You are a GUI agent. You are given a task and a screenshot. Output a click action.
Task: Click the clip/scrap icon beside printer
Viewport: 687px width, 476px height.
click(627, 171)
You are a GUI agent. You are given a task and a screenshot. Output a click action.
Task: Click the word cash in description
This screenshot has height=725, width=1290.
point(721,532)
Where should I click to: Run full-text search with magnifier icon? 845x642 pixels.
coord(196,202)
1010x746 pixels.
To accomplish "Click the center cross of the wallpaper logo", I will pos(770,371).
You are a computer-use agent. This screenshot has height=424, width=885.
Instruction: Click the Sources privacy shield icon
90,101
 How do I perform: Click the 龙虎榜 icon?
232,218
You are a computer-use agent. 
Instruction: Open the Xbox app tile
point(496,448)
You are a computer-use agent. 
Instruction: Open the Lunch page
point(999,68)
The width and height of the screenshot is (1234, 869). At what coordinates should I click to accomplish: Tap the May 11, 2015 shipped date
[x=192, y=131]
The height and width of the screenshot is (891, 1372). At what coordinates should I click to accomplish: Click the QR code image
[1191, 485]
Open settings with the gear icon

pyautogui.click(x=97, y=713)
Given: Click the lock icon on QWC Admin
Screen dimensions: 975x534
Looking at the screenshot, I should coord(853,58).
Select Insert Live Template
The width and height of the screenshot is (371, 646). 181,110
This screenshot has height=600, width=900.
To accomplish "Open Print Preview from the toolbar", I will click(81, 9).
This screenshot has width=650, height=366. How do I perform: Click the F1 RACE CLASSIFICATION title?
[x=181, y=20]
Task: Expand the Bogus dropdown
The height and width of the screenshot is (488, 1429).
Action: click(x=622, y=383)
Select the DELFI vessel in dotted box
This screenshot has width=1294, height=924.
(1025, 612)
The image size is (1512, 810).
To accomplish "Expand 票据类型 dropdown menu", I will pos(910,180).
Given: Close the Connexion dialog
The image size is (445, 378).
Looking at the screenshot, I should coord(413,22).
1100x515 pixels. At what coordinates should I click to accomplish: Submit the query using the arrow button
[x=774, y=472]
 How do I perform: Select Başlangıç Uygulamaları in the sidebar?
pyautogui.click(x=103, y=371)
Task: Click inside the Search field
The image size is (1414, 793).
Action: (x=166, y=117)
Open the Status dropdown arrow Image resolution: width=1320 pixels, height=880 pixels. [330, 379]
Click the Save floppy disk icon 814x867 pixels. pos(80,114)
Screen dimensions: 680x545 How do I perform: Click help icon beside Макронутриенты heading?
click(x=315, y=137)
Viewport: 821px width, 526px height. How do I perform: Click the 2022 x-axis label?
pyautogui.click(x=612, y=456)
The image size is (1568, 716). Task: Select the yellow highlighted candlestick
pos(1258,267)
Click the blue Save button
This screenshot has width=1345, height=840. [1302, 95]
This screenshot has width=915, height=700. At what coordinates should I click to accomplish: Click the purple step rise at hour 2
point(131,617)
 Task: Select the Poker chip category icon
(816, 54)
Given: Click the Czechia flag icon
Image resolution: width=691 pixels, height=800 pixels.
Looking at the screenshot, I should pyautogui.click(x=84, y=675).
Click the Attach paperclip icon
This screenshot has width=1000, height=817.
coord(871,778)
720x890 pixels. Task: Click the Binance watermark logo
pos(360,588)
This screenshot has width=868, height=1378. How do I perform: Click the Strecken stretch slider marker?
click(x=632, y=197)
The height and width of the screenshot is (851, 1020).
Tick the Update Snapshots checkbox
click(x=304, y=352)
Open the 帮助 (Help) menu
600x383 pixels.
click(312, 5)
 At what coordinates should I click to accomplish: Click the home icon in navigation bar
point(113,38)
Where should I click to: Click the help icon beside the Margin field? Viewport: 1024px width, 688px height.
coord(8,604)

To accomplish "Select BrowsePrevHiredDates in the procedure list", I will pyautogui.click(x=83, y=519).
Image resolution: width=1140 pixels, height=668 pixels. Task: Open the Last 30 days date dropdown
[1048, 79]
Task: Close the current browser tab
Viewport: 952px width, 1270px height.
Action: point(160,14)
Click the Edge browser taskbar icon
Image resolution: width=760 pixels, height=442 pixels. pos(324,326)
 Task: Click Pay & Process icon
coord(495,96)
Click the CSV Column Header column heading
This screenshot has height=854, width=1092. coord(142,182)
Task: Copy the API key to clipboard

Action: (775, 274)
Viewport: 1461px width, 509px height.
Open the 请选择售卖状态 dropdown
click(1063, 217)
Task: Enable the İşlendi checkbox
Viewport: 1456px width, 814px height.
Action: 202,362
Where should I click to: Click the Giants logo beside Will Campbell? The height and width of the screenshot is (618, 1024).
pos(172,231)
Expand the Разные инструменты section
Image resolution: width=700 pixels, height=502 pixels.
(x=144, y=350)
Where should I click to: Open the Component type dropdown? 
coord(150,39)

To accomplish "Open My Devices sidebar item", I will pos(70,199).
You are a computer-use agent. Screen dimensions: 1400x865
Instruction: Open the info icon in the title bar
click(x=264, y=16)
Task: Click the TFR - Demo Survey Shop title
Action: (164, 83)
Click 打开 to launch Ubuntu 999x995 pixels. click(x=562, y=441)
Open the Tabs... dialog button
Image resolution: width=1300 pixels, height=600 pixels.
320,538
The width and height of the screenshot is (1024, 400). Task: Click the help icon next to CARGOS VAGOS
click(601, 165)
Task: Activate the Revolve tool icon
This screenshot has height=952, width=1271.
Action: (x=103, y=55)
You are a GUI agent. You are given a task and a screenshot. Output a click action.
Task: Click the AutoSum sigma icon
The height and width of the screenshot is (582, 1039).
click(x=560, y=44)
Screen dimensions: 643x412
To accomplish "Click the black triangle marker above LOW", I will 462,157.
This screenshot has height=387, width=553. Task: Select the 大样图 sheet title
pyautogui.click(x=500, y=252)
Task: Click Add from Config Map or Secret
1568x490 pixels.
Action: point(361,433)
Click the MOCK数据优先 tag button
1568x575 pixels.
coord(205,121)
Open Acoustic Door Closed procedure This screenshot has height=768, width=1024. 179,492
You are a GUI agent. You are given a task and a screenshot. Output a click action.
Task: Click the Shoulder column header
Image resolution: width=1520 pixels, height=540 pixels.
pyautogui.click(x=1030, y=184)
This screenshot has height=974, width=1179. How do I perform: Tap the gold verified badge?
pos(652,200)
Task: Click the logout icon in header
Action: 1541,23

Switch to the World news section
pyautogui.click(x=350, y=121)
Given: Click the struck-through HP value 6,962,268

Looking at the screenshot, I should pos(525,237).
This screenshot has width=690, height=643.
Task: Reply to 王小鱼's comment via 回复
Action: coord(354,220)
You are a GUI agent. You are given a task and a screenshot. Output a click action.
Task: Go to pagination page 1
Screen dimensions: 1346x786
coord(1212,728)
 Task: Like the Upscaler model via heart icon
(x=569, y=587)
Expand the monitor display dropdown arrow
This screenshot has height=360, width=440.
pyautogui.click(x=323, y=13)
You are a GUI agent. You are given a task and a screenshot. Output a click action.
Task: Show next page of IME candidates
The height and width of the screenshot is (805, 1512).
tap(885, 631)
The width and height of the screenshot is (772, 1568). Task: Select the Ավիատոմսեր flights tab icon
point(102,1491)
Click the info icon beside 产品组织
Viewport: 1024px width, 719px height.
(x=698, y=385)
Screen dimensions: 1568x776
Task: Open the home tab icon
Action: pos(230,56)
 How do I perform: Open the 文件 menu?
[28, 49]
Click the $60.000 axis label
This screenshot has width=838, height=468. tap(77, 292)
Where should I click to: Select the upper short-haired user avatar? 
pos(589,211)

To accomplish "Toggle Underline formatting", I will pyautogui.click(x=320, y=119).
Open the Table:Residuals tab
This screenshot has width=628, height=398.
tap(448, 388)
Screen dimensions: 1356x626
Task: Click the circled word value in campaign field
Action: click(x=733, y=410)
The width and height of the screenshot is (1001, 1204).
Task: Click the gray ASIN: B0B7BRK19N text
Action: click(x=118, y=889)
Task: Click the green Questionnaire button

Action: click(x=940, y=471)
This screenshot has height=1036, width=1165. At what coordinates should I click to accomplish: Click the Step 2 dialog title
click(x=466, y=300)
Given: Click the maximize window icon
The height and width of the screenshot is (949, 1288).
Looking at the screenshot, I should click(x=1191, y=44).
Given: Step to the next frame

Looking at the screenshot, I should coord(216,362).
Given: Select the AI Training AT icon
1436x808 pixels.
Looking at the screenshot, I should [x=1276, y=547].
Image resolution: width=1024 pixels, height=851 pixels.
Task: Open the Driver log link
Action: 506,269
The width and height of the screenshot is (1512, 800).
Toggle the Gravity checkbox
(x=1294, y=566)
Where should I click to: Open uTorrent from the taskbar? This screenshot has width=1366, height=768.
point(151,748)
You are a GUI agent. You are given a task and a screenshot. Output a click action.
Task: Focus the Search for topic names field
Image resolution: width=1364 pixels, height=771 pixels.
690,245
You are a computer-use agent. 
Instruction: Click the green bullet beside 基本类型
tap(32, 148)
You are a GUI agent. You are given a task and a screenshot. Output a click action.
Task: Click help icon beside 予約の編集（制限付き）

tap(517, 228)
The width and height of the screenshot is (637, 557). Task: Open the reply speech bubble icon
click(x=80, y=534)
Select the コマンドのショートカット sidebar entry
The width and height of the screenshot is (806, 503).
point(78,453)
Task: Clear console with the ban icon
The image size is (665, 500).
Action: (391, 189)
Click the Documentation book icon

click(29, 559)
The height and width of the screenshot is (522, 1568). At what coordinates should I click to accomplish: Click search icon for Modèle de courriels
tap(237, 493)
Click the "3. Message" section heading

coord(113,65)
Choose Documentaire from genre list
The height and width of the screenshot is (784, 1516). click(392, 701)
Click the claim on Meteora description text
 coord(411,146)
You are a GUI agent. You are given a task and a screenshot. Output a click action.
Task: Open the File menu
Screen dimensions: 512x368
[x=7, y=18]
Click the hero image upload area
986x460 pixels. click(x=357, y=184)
———
### The task
The word "procedure" appears in some of the lines above. Copy those lines.

### Task output
To accomplish "Select BrowsePrevHiredDates in the procedure list", I will pyautogui.click(x=83, y=519).
Open Acoustic Door Closed procedure This screenshot has height=768, width=1024. 179,492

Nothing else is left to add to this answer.